→ **Problem requirements**
Repeat the records below exactly, beginning at the first line and finishing with the line that contains "Click the orange".

→ **Information supplied**
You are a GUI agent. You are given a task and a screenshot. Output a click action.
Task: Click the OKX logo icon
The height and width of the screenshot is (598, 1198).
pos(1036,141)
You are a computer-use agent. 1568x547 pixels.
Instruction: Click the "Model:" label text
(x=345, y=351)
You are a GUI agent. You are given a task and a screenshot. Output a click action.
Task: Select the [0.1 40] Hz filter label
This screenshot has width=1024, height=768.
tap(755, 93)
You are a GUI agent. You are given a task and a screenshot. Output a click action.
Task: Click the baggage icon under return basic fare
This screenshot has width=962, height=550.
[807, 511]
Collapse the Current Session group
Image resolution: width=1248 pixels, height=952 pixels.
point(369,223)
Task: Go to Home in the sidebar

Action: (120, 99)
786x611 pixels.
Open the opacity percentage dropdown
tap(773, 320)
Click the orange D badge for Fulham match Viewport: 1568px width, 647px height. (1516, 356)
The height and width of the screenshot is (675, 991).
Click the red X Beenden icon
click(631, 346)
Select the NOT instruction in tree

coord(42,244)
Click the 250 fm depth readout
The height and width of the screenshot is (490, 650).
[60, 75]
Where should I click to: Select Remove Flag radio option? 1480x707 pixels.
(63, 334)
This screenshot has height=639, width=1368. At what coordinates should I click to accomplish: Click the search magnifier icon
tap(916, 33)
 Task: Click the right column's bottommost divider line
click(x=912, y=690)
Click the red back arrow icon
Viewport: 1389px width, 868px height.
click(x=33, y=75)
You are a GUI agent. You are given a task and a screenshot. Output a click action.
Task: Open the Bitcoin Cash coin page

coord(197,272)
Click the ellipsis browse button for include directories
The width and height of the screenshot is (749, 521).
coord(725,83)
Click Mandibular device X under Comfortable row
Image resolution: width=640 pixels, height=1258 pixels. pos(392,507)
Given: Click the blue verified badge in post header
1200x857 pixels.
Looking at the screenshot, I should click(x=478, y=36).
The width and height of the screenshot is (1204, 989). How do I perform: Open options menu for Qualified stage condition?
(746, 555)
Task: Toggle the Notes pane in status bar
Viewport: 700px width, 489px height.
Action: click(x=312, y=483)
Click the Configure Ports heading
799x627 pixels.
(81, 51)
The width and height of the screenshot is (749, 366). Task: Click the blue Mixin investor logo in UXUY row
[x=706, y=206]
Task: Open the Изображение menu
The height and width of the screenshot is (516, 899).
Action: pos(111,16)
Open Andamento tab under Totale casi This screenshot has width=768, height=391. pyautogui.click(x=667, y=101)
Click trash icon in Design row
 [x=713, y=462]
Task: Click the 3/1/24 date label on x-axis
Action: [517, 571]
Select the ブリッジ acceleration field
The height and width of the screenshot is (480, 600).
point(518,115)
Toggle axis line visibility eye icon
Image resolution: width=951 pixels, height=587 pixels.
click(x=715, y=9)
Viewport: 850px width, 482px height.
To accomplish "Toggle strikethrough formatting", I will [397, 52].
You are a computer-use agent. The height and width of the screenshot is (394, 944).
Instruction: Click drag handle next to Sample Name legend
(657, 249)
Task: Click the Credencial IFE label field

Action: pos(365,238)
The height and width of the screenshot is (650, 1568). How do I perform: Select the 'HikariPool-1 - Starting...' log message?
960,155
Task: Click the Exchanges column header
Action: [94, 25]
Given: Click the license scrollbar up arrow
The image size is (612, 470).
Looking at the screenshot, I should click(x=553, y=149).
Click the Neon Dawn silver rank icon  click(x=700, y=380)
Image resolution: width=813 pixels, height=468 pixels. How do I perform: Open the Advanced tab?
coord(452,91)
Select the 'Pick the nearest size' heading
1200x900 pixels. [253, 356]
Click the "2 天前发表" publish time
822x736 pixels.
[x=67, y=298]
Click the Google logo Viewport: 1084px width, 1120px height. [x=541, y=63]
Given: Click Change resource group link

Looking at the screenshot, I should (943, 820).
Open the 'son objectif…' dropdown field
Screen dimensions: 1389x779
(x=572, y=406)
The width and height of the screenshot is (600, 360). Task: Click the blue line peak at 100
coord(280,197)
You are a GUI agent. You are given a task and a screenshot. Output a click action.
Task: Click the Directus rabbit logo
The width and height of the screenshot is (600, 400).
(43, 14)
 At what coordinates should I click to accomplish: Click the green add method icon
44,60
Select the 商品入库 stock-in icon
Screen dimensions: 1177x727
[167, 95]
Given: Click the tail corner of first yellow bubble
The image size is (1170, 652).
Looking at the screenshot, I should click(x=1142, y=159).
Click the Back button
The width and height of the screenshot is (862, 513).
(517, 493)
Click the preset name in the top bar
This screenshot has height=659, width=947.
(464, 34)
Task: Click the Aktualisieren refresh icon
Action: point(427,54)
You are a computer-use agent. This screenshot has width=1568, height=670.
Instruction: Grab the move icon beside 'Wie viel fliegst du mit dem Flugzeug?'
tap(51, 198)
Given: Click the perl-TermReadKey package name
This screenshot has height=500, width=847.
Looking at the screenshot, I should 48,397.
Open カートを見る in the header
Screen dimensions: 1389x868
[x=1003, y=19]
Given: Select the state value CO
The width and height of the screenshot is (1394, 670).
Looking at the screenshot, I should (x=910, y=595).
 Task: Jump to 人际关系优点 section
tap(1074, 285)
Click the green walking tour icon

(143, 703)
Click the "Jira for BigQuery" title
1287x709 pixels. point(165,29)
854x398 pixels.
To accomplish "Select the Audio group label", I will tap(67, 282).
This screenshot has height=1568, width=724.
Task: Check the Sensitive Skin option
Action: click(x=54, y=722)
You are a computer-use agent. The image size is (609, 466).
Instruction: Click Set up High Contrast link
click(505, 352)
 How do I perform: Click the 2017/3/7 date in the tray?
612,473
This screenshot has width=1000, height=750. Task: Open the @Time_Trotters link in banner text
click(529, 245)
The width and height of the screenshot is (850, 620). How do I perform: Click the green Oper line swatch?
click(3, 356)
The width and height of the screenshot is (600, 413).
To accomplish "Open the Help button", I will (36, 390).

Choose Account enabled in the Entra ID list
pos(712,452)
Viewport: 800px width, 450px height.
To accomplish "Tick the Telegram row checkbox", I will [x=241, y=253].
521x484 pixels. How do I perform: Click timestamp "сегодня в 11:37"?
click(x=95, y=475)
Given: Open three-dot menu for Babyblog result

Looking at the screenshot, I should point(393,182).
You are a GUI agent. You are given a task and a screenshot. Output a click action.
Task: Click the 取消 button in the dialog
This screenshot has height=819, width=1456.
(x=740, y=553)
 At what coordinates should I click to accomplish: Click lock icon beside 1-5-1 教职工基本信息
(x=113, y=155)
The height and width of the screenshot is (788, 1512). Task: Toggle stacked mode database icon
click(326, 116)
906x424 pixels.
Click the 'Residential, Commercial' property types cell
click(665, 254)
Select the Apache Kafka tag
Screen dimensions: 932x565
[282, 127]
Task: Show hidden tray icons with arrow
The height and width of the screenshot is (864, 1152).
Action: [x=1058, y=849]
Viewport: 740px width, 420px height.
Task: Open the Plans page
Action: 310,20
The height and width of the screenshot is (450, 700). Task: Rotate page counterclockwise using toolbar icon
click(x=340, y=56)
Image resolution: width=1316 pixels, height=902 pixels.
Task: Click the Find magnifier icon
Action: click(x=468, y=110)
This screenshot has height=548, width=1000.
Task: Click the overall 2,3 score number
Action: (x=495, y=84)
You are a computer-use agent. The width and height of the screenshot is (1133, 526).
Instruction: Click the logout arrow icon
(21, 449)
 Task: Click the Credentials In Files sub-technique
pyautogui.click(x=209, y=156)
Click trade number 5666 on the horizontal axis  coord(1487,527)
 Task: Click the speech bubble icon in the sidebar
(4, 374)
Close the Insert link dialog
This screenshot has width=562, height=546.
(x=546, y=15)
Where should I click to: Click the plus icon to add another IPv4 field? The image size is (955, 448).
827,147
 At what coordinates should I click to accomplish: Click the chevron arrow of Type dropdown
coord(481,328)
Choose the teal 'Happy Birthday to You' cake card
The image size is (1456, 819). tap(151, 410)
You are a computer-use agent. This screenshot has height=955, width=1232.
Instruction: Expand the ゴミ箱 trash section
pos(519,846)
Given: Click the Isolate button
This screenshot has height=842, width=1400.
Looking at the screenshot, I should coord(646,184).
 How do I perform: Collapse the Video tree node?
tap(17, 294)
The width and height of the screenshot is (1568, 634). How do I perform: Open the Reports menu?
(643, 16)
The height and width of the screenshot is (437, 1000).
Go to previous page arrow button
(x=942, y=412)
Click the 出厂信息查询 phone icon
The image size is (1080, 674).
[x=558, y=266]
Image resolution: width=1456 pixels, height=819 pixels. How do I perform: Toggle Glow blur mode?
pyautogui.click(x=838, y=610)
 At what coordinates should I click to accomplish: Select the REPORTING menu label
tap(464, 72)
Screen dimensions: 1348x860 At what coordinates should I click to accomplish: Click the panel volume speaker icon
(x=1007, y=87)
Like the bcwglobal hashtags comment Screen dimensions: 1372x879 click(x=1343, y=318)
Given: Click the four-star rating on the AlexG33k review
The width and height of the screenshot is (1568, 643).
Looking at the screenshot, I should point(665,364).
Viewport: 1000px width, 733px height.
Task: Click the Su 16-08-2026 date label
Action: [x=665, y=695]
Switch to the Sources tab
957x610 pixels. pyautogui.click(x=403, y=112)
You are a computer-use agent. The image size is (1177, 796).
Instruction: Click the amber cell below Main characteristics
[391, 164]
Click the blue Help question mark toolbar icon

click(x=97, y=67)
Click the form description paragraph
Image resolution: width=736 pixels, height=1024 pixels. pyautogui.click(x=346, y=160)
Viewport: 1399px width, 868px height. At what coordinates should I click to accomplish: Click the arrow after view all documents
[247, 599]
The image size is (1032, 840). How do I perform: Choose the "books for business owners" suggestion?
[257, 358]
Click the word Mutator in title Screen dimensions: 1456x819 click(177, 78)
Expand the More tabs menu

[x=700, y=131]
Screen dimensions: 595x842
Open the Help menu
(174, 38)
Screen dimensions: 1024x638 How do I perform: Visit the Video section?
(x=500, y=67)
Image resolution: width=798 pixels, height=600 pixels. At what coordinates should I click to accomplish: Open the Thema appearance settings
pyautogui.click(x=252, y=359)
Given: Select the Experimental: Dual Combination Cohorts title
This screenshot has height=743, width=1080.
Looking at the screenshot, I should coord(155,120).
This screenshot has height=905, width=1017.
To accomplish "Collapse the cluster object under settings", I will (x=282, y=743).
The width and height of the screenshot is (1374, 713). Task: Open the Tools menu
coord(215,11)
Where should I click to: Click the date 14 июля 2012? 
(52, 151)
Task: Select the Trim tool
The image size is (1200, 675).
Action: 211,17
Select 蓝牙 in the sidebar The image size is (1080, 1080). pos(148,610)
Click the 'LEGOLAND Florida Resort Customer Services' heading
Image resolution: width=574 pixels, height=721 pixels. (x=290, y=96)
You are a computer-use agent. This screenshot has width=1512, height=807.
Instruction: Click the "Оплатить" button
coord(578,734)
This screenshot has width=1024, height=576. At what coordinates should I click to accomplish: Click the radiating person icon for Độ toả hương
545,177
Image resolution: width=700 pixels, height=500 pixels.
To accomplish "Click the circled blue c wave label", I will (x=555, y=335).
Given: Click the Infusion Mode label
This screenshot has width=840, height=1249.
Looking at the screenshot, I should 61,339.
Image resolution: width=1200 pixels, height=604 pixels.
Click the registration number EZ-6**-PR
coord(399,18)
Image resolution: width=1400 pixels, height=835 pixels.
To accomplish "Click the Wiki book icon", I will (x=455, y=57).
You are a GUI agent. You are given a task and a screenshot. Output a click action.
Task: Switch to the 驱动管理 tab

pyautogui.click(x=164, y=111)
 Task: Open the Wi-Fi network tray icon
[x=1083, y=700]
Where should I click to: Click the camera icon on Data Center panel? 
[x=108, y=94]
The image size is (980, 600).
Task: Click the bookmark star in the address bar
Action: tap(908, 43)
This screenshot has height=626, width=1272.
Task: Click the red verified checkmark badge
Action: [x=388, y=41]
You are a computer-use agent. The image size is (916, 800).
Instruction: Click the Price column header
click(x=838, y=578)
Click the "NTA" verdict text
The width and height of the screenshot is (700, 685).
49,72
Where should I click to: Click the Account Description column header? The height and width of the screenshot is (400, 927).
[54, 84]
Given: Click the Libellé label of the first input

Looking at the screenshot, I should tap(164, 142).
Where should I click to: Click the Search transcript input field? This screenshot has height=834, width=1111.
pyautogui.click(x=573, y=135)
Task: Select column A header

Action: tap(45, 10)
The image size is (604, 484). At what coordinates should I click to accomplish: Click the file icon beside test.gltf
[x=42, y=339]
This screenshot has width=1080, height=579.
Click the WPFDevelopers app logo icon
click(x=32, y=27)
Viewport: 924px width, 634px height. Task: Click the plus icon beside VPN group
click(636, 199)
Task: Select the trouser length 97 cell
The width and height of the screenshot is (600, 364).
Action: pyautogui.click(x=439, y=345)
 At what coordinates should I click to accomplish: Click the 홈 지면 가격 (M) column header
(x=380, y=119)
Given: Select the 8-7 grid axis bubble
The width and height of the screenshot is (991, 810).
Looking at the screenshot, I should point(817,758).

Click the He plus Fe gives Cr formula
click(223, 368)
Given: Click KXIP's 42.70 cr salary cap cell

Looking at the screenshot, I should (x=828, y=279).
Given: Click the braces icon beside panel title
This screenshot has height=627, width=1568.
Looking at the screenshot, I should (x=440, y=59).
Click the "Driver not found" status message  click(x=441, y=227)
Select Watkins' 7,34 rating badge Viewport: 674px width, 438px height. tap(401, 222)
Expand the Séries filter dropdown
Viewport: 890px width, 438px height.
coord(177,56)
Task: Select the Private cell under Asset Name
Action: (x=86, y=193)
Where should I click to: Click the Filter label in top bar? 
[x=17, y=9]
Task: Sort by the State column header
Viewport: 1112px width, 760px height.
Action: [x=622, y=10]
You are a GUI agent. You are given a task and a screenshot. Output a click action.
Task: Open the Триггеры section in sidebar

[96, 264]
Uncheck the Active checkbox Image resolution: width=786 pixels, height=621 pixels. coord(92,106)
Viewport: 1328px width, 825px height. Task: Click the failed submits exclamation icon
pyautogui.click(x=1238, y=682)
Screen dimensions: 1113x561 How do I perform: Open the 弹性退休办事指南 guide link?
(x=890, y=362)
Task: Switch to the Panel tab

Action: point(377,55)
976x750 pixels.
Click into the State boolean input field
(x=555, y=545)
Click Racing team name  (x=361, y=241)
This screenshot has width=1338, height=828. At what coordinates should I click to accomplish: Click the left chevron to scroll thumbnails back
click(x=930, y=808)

→ **Written solution**
You are a GUI agent. You are given a task and a screenshot. Output a click action.
Task: Click the OKX logo icon
The height and width of the screenshot is (598, 1198).
pos(1036,141)
You are a computer-use agent. 1568x547 pixels.
Instruction: Click the "Model:" label text
(x=345, y=351)
You are a GUI agent. You are given a task and a screenshot. Output a click action.
Task: Select the [0.1 40] Hz filter label
This screenshot has width=1024, height=768.
tap(755, 93)
You are a GUI agent. You are given a task and a screenshot. Output a click action.
Task: Click the baggage icon under return basic fare
This screenshot has width=962, height=550.
[807, 511]
Collapse the Current Session group
Image resolution: width=1248 pixels, height=952 pixels.
point(369,223)
Task: Go to Home in the sidebar

Action: (120, 99)
786x611 pixels.
Open the opacity percentage dropdown
tap(773, 320)
Click the orange D badge for Fulham match Viewport: 1568px width, 647px height. (1516, 356)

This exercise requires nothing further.